WHAT IS NEEDED: When the line containing "Open the go-to-date" appears in the data below, begin copying there and stop only after the line containing "You are a computer-use agent. The height".

(Collected data)

========

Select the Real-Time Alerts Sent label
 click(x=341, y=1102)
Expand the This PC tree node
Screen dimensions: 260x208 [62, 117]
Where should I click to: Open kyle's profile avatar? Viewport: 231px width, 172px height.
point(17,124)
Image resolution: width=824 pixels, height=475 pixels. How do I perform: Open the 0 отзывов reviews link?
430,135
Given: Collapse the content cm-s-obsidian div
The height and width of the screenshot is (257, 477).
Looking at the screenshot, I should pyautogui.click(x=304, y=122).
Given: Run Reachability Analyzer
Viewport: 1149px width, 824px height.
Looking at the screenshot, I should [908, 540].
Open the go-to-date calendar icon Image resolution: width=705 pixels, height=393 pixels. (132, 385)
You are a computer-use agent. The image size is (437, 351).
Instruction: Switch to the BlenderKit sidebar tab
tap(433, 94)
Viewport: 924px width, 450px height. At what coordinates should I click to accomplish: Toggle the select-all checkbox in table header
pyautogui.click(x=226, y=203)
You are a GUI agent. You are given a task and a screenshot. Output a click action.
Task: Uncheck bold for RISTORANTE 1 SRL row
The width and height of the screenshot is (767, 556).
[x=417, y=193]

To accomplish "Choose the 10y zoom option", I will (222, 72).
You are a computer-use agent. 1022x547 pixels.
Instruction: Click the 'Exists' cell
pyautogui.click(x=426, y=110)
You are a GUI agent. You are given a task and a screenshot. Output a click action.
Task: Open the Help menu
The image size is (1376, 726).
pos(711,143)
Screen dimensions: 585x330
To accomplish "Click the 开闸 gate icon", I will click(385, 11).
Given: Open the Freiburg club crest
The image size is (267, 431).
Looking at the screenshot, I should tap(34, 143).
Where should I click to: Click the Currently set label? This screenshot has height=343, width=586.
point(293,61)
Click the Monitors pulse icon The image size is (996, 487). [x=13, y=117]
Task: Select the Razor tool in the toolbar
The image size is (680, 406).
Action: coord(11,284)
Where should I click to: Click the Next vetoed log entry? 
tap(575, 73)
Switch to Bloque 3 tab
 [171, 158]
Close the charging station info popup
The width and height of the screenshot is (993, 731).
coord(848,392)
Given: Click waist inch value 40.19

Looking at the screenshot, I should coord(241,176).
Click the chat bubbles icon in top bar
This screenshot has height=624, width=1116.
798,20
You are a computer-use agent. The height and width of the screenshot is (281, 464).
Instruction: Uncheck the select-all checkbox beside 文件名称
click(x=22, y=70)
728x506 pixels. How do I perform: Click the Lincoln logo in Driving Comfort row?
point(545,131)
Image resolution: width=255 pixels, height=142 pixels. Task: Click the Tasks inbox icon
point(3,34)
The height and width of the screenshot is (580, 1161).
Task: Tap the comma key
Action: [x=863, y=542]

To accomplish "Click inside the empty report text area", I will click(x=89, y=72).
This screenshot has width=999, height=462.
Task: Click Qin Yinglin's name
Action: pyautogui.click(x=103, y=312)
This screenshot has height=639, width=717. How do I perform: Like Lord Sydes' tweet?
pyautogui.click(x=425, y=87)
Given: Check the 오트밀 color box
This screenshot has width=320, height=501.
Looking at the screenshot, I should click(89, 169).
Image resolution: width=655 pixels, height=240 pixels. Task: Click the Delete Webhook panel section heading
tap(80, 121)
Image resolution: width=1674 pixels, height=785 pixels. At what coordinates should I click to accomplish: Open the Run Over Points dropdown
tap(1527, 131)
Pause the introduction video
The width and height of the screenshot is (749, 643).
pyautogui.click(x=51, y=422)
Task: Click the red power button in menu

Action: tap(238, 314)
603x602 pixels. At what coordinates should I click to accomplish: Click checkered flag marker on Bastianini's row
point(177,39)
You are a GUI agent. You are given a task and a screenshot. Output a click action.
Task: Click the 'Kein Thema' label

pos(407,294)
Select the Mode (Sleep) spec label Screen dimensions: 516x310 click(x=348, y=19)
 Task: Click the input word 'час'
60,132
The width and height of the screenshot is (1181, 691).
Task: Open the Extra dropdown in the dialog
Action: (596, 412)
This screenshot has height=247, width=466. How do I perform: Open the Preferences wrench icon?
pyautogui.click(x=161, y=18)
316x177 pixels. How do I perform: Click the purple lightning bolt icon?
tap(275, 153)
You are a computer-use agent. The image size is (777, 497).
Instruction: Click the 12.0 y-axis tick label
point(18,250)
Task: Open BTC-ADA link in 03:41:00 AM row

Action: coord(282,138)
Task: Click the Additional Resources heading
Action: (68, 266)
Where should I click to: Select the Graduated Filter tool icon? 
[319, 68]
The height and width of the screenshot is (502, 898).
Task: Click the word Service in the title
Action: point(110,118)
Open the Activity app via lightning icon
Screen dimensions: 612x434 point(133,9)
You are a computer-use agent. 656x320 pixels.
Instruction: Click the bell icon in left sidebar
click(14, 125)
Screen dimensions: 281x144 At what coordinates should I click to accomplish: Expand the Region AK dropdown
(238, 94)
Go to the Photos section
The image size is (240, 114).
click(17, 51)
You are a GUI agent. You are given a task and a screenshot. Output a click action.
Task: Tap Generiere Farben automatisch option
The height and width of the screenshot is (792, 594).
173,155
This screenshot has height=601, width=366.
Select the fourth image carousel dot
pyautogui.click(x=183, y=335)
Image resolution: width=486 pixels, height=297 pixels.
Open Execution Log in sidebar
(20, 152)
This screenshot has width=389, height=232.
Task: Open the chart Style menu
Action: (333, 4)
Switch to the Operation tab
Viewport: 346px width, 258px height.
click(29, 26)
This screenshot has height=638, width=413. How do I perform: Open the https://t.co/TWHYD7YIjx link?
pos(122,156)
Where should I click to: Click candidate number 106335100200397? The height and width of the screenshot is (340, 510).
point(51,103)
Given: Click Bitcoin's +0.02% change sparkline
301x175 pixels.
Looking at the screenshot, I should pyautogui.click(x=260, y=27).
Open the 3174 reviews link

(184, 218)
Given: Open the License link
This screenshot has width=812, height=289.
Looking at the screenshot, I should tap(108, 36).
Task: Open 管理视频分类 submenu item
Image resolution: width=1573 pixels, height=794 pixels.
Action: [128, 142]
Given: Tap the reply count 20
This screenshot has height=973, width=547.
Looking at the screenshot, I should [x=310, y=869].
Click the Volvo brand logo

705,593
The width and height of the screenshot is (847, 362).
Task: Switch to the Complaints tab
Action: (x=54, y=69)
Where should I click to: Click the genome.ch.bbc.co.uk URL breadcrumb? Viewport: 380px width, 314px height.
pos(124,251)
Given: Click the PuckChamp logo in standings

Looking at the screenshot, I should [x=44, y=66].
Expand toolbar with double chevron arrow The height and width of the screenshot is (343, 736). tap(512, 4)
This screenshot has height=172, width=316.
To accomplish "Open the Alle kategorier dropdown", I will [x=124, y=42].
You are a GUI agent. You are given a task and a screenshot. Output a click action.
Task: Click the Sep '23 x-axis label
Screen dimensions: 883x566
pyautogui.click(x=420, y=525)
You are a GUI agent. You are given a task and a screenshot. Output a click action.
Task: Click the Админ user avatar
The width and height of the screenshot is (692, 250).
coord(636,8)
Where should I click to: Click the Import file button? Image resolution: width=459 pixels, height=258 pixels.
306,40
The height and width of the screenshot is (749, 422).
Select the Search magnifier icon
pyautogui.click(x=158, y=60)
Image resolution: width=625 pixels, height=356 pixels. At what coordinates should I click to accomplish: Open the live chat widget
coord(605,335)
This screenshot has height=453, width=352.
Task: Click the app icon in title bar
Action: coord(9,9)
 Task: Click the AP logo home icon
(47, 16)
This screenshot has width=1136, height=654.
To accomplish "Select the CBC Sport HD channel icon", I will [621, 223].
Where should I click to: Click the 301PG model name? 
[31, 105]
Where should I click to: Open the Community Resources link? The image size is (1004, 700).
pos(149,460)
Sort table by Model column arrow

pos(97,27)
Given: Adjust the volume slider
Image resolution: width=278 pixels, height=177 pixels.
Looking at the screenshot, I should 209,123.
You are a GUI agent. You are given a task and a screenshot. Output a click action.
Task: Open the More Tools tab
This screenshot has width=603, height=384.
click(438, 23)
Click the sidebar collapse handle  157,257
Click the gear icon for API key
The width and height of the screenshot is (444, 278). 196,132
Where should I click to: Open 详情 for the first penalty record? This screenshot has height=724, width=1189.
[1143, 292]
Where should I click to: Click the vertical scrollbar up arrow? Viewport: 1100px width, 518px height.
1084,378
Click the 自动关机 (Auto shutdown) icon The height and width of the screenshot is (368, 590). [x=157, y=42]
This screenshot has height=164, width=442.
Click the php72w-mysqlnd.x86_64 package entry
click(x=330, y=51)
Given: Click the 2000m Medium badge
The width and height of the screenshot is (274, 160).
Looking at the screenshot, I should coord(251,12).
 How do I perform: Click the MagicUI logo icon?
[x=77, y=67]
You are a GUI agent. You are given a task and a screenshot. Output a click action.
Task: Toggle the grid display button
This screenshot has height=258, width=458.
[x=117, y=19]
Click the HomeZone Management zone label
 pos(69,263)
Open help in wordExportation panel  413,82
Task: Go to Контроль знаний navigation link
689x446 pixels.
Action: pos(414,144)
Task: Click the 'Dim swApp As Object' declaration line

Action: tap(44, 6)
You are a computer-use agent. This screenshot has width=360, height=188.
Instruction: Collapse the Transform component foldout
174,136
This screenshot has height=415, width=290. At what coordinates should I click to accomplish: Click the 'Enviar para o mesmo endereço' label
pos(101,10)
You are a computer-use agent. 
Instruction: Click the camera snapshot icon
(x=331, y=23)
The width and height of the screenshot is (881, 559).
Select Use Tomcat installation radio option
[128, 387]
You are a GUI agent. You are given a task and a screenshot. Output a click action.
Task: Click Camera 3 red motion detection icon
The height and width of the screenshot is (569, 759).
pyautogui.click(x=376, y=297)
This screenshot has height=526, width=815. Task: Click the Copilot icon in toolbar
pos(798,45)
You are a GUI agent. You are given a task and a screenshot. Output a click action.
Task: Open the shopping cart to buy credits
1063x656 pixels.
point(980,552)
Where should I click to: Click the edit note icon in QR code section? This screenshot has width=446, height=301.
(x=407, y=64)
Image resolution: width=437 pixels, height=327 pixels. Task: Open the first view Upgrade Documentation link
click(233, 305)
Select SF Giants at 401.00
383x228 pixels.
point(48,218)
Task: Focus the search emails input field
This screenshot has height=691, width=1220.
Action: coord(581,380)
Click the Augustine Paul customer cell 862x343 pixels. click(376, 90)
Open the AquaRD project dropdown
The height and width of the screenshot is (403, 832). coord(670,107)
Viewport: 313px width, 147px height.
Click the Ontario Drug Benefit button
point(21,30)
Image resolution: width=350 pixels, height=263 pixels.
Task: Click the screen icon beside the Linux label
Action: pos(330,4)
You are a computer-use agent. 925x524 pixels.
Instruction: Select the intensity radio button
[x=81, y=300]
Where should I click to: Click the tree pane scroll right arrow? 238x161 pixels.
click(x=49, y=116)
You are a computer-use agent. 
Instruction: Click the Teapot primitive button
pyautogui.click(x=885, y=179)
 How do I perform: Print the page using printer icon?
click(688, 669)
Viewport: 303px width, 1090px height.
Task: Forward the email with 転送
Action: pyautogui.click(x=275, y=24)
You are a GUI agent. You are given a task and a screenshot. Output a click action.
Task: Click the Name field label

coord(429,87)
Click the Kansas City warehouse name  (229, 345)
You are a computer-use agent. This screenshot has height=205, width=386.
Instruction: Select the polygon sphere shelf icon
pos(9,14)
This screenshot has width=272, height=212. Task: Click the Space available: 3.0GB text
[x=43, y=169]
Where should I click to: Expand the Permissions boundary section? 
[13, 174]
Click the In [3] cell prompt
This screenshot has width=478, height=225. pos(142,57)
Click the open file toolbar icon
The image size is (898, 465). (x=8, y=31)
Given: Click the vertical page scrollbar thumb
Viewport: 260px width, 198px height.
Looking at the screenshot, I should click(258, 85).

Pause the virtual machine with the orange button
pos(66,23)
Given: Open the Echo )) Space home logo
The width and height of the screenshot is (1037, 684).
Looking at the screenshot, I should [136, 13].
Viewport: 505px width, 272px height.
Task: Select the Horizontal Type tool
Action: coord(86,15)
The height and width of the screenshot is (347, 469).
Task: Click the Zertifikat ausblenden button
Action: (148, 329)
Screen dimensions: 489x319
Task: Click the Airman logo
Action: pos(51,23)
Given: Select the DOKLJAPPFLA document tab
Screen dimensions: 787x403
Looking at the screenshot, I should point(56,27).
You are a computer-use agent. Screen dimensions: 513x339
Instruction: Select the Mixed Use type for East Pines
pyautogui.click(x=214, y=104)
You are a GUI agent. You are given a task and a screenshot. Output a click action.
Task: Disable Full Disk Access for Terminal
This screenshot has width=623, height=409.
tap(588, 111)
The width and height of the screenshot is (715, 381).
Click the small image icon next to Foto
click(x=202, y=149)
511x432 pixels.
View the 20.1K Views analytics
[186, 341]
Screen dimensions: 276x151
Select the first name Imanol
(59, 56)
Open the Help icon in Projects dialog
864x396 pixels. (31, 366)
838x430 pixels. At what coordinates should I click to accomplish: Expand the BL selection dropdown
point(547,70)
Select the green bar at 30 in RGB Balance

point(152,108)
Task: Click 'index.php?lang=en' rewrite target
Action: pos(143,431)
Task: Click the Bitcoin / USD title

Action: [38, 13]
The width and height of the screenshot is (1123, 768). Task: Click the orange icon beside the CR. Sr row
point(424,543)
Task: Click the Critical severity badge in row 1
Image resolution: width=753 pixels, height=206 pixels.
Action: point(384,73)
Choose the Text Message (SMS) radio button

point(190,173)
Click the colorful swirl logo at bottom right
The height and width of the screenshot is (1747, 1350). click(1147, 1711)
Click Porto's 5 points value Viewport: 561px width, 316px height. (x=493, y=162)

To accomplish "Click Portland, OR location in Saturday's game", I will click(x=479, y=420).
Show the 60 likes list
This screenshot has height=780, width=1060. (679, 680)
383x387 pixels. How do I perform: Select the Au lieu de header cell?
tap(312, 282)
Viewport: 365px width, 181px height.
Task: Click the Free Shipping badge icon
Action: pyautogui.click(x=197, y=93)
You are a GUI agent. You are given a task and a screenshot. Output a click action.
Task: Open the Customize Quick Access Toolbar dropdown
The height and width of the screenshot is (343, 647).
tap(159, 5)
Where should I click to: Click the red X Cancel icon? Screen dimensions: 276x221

========

YOUR RESPONSE:
Open the go-to-date calendar icon Image resolution: width=705 pixels, height=393 pixels. (132, 385)
You are a computer-use agent. The image size is (437, 351).
Instruction: Switch to the BlenderKit sidebar tab
tap(433, 94)
Viewport: 924px width, 450px height. At what coordinates should I click to accomplish: Toggle the select-all checkbox in table header
pyautogui.click(x=226, y=203)
You are a GUI agent. You are given a task and a screenshot. Output a click action.
Task: Uncheck bold for RISTORANTE 1 SRL row
The width and height of the screenshot is (767, 556).
[x=417, y=193]

To accomplish "Choose the 10y zoom option", I will (222, 72).
You are a computer-use agent. 1022x547 pixels.
Instruction: Click the 'Exists' cell
pyautogui.click(x=426, y=110)
You are a GUI agent. You are given a task and a screenshot. Output a click action.
Task: Open the Help menu
The image size is (1376, 726).
pos(711,143)
Screen dimensions: 585x330
To accomplish "Click the 开闸 gate icon", I will click(385, 11).
Given: Open the Freiburg club crest
The image size is (267, 431).
Looking at the screenshot, I should tap(34, 143).
Where should I click to: Click the Currently set label? This screenshot has height=343, width=586.
point(293,61)
Click the Monitors pulse icon The image size is (996, 487). [x=13, y=117]
Task: Select the Razor tool in the toolbar
The image size is (680, 406).
Action: coord(11,284)
Where should I click to: Click the Next vetoed log entry? 
tap(575, 73)
Switch to Bloque 3 tab
 [171, 158]
Close the charging station info popup
The width and height of the screenshot is (993, 731).
coord(848,392)
Given: Click waist inch value 40.19

Looking at the screenshot, I should coord(241,176).
Click the chat bubbles icon in top bar
This screenshot has height=624, width=1116.
798,20
You are a computer-use agent. The height and width of the screenshot is (281, 464).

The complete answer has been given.